**Challenge:** How many lines in the listing below contain the string "green"? Case matters, and the reply should be only the number.

**Input rows:**
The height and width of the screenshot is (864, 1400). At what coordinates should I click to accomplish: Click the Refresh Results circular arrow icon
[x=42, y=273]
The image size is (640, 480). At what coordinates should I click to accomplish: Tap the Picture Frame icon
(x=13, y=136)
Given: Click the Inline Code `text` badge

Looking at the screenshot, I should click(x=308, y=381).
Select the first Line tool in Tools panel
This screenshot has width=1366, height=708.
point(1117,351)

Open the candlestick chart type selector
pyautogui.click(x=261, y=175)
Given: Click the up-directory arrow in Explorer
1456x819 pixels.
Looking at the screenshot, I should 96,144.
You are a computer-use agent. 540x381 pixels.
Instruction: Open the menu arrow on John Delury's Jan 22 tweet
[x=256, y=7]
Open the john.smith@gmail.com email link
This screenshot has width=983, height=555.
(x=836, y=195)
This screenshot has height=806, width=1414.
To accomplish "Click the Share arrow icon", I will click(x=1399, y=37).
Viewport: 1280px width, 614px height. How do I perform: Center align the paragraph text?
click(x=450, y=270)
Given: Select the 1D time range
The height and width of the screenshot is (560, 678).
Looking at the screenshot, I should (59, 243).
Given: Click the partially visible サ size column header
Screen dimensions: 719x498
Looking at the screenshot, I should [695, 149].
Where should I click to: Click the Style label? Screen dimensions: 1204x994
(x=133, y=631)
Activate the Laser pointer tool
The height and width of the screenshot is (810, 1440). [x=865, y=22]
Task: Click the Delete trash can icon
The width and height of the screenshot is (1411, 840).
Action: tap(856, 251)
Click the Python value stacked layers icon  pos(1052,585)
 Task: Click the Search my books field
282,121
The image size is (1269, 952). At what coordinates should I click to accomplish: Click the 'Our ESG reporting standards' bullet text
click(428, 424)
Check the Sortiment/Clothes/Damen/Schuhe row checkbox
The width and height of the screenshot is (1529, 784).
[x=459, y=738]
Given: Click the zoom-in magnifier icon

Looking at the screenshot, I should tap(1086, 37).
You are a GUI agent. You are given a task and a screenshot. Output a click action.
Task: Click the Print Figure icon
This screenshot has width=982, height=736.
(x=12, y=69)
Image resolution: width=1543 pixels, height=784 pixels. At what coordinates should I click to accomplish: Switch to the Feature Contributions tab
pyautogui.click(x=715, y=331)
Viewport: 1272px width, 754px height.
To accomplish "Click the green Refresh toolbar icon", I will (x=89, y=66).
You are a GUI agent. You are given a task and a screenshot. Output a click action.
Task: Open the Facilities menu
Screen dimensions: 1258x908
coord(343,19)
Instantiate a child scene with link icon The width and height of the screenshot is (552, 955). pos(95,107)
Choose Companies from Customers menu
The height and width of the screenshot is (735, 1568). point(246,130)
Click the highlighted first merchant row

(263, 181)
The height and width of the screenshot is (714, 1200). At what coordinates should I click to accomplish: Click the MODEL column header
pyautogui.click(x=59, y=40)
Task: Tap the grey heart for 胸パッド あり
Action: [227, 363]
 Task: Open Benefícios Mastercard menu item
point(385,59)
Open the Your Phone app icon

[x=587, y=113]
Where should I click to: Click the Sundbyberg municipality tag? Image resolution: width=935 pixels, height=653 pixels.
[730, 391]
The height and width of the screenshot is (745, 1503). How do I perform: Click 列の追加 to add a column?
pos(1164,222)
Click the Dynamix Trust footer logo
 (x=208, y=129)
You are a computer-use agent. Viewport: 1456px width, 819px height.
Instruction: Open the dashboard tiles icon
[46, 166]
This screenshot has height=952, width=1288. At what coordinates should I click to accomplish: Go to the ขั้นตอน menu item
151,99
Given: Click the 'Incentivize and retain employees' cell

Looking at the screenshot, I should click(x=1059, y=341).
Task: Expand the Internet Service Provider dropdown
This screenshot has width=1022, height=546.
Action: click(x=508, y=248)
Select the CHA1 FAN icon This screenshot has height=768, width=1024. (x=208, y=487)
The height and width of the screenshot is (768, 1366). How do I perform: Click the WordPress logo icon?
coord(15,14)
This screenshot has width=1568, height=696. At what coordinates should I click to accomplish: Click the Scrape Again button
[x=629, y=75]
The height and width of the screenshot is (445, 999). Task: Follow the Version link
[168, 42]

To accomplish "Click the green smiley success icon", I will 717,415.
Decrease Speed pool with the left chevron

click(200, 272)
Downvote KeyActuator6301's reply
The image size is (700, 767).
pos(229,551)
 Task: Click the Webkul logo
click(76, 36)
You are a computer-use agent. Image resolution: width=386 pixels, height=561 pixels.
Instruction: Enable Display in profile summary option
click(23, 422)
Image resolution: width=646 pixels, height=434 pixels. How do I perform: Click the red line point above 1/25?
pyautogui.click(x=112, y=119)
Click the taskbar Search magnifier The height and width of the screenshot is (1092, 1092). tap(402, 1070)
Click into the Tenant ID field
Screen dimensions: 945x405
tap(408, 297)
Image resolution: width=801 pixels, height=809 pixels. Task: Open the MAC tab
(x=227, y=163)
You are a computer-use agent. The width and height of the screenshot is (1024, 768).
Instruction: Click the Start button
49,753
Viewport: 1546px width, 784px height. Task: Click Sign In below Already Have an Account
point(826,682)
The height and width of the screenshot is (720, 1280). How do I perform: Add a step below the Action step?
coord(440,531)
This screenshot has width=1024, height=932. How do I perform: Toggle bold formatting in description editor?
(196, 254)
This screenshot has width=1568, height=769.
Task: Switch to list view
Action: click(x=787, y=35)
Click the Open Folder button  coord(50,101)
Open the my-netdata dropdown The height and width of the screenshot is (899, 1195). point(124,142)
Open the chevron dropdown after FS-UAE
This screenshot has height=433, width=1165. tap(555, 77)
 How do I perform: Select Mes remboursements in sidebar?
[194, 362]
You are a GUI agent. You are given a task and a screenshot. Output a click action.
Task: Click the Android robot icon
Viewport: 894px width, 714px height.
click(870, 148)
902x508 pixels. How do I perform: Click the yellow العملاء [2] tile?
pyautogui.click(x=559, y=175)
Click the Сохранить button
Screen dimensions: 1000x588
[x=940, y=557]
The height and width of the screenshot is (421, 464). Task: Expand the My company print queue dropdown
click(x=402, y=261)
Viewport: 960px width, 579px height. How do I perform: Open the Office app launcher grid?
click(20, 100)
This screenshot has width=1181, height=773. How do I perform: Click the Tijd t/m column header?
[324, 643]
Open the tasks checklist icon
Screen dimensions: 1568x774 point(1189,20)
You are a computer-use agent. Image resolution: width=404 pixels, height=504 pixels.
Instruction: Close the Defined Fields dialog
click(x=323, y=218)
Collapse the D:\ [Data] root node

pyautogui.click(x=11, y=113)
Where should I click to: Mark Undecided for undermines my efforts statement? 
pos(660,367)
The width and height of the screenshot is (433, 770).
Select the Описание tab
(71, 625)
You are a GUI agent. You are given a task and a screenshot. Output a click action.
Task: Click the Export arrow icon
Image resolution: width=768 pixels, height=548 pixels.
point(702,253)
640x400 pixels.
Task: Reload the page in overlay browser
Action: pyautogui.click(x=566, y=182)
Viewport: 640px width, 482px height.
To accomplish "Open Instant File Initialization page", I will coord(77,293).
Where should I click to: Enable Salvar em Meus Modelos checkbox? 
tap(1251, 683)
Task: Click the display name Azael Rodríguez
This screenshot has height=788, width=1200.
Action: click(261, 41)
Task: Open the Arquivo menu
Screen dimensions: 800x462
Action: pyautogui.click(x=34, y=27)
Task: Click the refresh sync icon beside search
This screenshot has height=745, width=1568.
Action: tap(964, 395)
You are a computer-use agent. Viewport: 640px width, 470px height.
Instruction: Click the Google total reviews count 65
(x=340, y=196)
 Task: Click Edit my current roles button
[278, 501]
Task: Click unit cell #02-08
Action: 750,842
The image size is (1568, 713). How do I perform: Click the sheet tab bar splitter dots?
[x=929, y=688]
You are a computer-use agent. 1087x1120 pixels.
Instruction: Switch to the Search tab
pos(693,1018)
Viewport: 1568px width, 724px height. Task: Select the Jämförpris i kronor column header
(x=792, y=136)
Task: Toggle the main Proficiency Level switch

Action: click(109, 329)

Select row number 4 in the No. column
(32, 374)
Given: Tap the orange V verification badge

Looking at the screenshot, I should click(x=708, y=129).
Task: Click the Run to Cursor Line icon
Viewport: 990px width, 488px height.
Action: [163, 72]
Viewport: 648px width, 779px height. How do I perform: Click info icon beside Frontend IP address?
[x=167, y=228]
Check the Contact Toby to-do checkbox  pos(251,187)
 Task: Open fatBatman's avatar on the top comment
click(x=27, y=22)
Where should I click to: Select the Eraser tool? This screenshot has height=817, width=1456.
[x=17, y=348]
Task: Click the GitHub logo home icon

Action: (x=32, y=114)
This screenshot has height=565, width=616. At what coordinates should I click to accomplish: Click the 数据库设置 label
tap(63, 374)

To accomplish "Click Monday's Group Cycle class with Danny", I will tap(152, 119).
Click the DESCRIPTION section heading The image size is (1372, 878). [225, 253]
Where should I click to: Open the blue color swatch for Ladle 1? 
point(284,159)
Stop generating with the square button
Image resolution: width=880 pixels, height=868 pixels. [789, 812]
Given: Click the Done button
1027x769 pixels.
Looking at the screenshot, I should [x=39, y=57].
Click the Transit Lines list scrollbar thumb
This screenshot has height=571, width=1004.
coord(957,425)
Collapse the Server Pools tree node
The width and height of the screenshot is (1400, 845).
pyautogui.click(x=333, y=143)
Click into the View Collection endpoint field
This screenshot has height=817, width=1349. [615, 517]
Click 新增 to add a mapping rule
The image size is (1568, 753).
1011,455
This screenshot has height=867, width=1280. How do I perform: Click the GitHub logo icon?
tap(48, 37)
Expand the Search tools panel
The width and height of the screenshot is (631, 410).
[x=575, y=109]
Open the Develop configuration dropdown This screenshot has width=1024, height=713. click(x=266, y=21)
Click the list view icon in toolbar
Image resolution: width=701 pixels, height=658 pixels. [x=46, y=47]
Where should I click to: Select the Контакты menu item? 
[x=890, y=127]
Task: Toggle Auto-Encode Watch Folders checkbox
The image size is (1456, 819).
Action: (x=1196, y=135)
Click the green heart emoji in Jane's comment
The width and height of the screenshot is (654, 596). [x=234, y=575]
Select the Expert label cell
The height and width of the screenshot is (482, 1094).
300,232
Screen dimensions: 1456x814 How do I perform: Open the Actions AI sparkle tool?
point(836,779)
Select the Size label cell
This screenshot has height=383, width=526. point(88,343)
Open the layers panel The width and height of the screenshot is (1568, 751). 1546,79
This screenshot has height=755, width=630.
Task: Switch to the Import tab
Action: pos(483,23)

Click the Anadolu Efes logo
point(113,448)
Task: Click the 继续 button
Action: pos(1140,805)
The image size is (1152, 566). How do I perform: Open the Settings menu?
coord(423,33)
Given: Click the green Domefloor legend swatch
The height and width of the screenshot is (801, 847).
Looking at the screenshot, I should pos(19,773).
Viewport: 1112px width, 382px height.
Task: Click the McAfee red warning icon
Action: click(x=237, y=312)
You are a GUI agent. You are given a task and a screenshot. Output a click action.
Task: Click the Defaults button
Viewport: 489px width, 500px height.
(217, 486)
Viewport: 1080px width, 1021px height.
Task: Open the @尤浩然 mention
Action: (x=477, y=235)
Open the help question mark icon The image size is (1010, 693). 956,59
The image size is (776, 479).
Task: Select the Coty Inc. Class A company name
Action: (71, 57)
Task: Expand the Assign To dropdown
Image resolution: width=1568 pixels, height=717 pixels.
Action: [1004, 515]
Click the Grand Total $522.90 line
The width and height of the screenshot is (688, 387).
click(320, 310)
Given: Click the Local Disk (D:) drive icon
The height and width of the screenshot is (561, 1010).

**Exercise solution:** 4